#### [To do]
Reproduce the lines of the records below verbatim, beginning at the line that contains "Image resolution: width=439" and stopping after the line that contains "Action: coord(55,71)".

BEGIN Dataset entries

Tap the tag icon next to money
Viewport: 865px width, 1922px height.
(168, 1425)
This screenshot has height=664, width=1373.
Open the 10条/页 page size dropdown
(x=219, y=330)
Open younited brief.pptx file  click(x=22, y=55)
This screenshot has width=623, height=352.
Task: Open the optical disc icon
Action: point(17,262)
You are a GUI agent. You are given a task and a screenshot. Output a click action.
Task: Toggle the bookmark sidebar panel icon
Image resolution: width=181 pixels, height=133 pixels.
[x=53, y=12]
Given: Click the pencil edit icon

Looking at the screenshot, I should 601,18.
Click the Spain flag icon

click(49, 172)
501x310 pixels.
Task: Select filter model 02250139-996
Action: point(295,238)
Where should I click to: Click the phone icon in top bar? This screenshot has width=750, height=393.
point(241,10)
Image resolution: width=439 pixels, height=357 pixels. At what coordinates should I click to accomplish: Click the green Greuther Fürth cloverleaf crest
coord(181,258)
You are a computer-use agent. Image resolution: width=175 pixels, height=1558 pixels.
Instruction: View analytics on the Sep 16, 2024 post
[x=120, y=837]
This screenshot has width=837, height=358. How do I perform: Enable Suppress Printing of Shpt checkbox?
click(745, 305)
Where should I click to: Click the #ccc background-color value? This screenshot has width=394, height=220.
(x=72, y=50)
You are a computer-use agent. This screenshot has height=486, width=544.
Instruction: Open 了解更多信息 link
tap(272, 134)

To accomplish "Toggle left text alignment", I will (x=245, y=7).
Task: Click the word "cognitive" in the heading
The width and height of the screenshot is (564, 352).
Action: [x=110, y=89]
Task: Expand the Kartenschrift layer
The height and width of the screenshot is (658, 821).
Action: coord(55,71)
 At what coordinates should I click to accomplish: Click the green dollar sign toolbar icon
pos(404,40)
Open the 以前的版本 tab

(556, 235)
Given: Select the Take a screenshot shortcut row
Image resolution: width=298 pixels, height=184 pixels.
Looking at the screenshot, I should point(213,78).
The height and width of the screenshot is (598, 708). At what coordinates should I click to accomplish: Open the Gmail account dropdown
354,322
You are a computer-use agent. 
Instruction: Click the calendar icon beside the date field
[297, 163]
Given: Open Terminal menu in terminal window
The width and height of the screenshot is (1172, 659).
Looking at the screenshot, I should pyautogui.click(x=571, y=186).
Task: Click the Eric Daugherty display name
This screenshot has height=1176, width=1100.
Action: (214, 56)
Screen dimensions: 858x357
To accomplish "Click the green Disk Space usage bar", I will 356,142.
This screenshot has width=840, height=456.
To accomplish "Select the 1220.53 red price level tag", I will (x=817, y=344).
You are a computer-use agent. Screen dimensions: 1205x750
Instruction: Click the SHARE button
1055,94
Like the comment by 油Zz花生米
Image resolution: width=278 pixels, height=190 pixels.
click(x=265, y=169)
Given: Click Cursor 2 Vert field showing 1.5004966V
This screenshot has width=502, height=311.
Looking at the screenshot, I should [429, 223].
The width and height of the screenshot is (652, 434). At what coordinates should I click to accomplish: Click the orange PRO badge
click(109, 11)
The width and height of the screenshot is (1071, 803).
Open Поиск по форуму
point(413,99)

END Dataset entries

#### [Task output]
Image resolution: width=439 pixels, height=357 pixels. At what coordinates should I click to accomplish: Click the green Greuther Fürth cloverleaf crest
coord(181,258)
You are a computer-use agent. Image resolution: width=175 pixels, height=1558 pixels.
Instruction: View analytics on the Sep 16, 2024 post
[x=120, y=837]
This screenshot has width=837, height=358. How do I perform: Enable Suppress Printing of Shpt checkbox?
click(745, 305)
Where should I click to: Click the #ccc background-color value? This screenshot has width=394, height=220.
(x=72, y=50)
You are a computer-use agent. This screenshot has height=486, width=544.
Instruction: Open 了解更多信息 link
tap(272, 134)

To accomplish "Toggle left text alignment", I will (x=245, y=7).
Task: Click the word "cognitive" in the heading
The width and height of the screenshot is (564, 352).
Action: [x=110, y=89]
Task: Expand the Kartenschrift layer
The height and width of the screenshot is (658, 821).
Action: coord(55,71)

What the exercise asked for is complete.